Graham Duxbury, chief executive of environmental regeneration charity Groundwork, outlines his top tips on forging long-term, mutually beneficial relationships with businesses to help local communities.

Mobilising both public and private resources to benefit local communities has always been the cornerstone of the Groundwork approach. Our first champion in government, Michael Heseltine, was clear the public purse would only be opened if the private sector could be motivated to match it, and our first experimental projects were made possible by financial support from Greenall Whitley and Pilkington Brothers.

We recognised quickly that engaging businesses had to be about more than asking for philanthropic donations. The aim was to build long-term, integrated and mutually beneficial relationships. The support we got early on was not just cash but also seconded staff and corporate expertise. Over the past 35 years, we have attempted to embed these principles of partnership and reciprocity in business relationships with companies from Barclays to Britvic, Shell to Siemens.

Find that "sweet spot". This is the section of the Venn diagram where a charity can deliver more of its mission, while a business gets benefit in terms of its brand, employees and results.

Cadbury's Spots v Stripes community campaign - developed as part of the company's London 2012 sponsorship package - was a great example.

Cadbury wanted its brand to be associated with fun and games, Groundwork wanted a way of encouraging people of all ages to get to know each other and have a desire to make their neighbourhoods better.

Cue giant games, fun days in the local park and the opportunity for communities far away from London to feel connected to the Olympics. The programme's legacy included regenerated open spaces, and people trained and equipped to lead ongoing volunteer programmes in their community.

When the mutual benefit becomes clear, two organisations can grow together. Our enduring relationship with United Utilities (UU) exemplifies what can be achieved through strategic long-term thinking.

Water companies plan their capital investment programmes in five-year cycles and for the last decade, UU has supported a dedicated partnership team to promote creative dialogue between our two organisations.

The result - a series of improvement projects delivered in local communities affected by construction works - leaves a legacy of better facilities above ground, while improving the infrastructure below.

Cash can still be won, but most businesses prefer to offer support in kind - at least initially. Finding rewarding ways for employees to give their time is a popular first step.

While few will be able to devote the time to train as volunteer mentors or play workers, many will find it fun taking part in Dragon's Den-style sessions or hosting "career inspiration" visits.

Businesses bidding for public contracts increasingly need to demonstrate they are delivering "social value". This often revolves around employing local people or recruiting apprentices.

Thinking about how a business can use its corporate social responsibility (CSR) budget to help children and young people on the margins to develop the skills and confidence they need to compete for jobs is another "win-win".

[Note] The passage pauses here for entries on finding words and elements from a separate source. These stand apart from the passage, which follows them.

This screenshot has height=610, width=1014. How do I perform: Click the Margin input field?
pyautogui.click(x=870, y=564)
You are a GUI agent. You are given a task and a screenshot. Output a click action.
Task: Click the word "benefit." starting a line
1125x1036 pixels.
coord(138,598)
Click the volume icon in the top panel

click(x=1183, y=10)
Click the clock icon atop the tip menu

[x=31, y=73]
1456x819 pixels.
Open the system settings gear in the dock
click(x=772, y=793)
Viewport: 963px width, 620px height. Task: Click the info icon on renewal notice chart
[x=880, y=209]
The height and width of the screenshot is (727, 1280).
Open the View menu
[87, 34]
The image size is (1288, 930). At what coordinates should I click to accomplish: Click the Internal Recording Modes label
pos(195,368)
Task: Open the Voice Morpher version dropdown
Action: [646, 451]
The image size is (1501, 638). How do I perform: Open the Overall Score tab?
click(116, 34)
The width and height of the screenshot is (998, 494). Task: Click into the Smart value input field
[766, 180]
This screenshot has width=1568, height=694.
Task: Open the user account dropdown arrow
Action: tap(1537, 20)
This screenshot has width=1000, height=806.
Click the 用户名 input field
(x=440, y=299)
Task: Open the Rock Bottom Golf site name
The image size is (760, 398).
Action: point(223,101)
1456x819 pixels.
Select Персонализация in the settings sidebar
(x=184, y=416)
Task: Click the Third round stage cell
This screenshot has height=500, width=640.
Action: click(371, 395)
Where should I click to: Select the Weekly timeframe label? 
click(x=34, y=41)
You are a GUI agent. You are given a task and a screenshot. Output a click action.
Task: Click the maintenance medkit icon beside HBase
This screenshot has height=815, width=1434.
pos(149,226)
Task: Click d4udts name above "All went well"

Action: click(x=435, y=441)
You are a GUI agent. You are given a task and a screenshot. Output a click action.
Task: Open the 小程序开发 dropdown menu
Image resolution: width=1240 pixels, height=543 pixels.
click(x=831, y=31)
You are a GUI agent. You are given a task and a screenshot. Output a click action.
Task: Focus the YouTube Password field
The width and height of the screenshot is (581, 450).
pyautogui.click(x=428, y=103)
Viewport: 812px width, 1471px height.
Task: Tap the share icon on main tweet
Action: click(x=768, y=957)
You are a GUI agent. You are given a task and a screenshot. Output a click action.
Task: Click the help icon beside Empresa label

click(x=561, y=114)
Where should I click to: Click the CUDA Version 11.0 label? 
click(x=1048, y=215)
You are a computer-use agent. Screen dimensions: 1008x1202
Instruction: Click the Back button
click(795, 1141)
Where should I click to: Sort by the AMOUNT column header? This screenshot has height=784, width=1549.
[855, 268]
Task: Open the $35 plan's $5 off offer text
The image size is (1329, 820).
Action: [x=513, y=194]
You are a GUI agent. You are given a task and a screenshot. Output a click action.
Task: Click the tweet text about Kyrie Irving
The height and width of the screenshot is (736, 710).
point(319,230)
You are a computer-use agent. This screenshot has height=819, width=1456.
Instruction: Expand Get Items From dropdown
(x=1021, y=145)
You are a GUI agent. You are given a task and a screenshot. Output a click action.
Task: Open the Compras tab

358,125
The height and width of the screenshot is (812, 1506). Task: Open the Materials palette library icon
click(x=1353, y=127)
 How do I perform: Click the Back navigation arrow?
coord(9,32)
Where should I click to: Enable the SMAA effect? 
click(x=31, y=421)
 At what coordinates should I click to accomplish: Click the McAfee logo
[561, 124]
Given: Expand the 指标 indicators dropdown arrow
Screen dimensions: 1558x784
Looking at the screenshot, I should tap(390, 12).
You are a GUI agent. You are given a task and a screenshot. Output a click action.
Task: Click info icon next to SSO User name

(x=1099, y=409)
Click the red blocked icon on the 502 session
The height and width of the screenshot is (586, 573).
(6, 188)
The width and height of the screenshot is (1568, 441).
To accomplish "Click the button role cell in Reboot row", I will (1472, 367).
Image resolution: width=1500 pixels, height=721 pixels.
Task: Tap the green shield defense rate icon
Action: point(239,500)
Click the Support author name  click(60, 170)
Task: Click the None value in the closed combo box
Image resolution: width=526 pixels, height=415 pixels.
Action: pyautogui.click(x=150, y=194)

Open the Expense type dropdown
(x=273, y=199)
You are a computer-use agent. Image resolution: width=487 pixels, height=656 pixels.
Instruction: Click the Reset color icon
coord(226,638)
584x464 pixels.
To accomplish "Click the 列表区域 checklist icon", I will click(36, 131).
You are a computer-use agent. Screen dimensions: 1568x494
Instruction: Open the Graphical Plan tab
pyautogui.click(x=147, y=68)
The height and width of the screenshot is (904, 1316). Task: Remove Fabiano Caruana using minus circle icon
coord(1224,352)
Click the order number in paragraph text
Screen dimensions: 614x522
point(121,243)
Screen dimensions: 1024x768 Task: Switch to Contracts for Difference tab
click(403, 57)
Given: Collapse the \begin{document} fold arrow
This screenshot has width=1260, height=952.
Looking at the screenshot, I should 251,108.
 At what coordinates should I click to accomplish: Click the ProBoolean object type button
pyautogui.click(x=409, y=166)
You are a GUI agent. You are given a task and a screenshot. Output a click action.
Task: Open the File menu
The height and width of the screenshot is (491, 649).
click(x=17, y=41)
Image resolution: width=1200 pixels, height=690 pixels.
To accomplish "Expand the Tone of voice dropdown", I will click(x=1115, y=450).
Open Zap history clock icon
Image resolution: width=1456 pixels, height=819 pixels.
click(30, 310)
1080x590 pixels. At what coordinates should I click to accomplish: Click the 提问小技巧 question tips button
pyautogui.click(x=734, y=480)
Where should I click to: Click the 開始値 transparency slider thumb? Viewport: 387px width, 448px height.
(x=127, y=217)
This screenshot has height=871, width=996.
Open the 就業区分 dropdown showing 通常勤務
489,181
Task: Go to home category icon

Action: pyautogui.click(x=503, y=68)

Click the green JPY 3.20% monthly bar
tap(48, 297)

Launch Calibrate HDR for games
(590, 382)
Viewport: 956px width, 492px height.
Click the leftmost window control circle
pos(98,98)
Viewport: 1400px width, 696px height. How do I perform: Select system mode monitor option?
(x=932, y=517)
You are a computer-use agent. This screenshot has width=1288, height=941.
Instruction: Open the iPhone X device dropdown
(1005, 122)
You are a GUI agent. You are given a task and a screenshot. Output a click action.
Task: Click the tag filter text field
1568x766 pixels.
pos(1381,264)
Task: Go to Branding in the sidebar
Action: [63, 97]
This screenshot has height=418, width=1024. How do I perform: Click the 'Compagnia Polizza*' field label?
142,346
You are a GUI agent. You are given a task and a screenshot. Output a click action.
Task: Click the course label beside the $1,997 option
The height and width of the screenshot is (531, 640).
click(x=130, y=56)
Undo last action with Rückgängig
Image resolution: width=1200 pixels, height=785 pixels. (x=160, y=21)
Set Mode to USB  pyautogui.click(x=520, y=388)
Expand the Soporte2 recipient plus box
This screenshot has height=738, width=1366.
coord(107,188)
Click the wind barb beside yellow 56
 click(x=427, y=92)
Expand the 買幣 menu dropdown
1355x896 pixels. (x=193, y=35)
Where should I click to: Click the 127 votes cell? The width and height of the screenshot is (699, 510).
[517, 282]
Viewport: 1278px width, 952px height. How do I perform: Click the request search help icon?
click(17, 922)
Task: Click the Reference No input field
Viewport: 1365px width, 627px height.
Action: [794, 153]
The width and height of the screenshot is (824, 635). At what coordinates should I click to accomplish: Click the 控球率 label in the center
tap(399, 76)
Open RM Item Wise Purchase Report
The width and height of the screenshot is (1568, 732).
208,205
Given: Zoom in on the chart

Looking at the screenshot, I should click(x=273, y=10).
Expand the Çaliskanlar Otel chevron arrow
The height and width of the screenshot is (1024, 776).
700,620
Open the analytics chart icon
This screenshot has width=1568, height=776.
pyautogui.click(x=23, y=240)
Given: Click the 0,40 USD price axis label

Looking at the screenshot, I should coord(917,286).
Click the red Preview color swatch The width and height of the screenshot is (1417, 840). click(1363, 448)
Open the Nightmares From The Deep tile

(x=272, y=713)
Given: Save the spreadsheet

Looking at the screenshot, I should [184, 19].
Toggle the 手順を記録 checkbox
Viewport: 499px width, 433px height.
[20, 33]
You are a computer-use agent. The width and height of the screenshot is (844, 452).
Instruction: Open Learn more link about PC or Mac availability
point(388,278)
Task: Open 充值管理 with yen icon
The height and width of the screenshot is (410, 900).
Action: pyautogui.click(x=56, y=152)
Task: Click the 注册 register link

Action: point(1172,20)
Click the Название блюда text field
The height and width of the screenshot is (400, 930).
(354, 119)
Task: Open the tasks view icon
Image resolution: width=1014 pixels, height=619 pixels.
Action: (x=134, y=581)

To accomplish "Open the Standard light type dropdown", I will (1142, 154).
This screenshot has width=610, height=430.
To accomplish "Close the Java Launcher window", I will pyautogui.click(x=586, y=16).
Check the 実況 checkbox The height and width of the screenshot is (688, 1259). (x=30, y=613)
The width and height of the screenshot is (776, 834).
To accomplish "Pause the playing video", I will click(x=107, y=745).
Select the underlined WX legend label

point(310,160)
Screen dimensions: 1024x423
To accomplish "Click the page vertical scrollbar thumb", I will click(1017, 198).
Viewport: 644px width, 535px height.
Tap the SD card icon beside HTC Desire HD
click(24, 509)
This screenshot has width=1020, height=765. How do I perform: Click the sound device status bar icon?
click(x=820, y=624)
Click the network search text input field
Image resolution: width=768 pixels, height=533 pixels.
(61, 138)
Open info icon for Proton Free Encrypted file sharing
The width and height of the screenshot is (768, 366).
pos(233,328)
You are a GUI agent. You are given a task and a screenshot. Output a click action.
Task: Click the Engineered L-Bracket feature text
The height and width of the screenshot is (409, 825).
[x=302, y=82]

Be prepared for the fact that it doesn't always work. However well-intentioned the conversations about shared objectives, it is an inescapable fact that companies and charities are imbued with different values.

Consumer-facing businesses in particular need to be responsive to the views of their customers and the value of their brand. However much social value is being delivered through a charity partnership, if it doesn't add up in the eyes of the public, then it will not last.

Similarly, a public confidence crisis surrounding a business can damage the standing of a charity if the rationale for working together has not been clearly thought through - and young people can smell when a brand goes bad quicker than most.

Both parties need to know when it is right to walk away.

Managing business relationships can be a rollercoaster. You need patience and perseverance as decision making can be slow, especially in big companies with multiple stakeholders.

When decisions do get made, hang onto your hat as big things often need to happen at pace and priorities need to be changed. 

For a relationship to grow and last, it will need to meet the needs of the whole business - bringing value for the human resources director, head of sustainability and those on the shop floor, as well as the CSR team.

Finding the balance of power is always difficult, but charities should never be afraid to fight for what is right - we need to know our own red lines in terms of money, branding or ways of working.

Crucially, long-term relationships need to be constantly refreshed and will be lost if taken for granted.